De pronto, vio el sujetador negro que había dejado caer al suelo. Una idea perversa cruzó por su mente. Sacó su pene del culo de Georgina, ignorando su gemido de protesta.
—Póntelo —ordenó, señalando el sujetador.
Georgina se dio la vuelta, sus tetas moviéndose con el gesto. —¿Te pone cachondo, verdad? —preguntó con una sonrisa pícara mientras se ponía el sujetador negro, cubriendo esas tetas perfectas que Saura había soñado con tocar.
—Sí, mucho —admitió Saura, su polla palpitando con fuerza.
Cuando Georgina terminó de ponerse el sujetador, Saura la agarró del cuello y la obligó a arrodillarse frente a él.
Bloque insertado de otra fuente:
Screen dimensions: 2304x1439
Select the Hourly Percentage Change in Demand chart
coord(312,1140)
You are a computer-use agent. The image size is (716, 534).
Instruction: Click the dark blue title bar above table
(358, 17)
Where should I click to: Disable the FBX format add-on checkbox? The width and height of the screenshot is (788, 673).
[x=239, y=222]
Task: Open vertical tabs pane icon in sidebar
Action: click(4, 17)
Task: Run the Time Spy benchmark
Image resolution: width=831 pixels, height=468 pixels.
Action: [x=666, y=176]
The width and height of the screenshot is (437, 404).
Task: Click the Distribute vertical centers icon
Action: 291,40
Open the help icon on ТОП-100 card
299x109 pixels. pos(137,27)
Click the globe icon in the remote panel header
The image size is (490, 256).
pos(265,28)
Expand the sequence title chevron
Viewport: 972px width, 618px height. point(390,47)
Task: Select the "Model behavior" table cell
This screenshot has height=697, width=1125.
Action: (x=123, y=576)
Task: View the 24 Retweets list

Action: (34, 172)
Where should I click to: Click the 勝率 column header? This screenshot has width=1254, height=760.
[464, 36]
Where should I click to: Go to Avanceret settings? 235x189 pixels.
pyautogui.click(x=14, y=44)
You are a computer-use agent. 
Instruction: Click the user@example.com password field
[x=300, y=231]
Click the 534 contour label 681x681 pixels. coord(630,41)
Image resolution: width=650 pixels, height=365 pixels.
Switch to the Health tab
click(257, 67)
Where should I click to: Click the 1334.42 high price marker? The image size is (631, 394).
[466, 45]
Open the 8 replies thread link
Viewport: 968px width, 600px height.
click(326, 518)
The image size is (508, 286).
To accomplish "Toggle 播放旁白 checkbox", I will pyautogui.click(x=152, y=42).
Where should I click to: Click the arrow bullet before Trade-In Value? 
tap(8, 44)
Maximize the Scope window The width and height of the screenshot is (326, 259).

Su polla de 16 centímetros estaba a la altura de su boca, brillante con los fluidos de ambos.
—Abre la boca —dijo con voz autoritaria.
Georgina obedeció, abriendo sus labios carnosos. Saura guió su pene hacia su boca, sintiendo el calor húmedo envolverlo. Empezó a follarle la boca lentamente, disfrutando de la sensación de su lengua contra su polla.
—¡Así, mamá! Chúpame la polla —murmuró, cerrando los ojos y disfrutando del momento.
Georgina lo complació, chupando y lamiendo con entusiasmo. Saura podía sentir que su orgasmo se acercaba, ese hormigueo familiar en la base de su espina dorsal. Aumentó el ritmo, follando su boca con más fuerza hasta que finalmente explotó, disparando su leche caliente directamente en sus tetas, justo como había imaginado tantas veces.
Georgina gimió de satisfacción mientras su semen blanco cubría sus pechos, algunos goterones cayendo en el sujetador negro. —¡Qué gusto, hijo mío! —exclamó, pasando sus manos sobre sus tetas cubiertas de esperma.
Saura se dejó caer en la cama, exhausto pero satisfecho. Miró a su madrastra, arrodillada frente a él con su semen en las tetas y el sujetador negro que tanto había deseado, y supo que este era solo el principio de lo que vendría.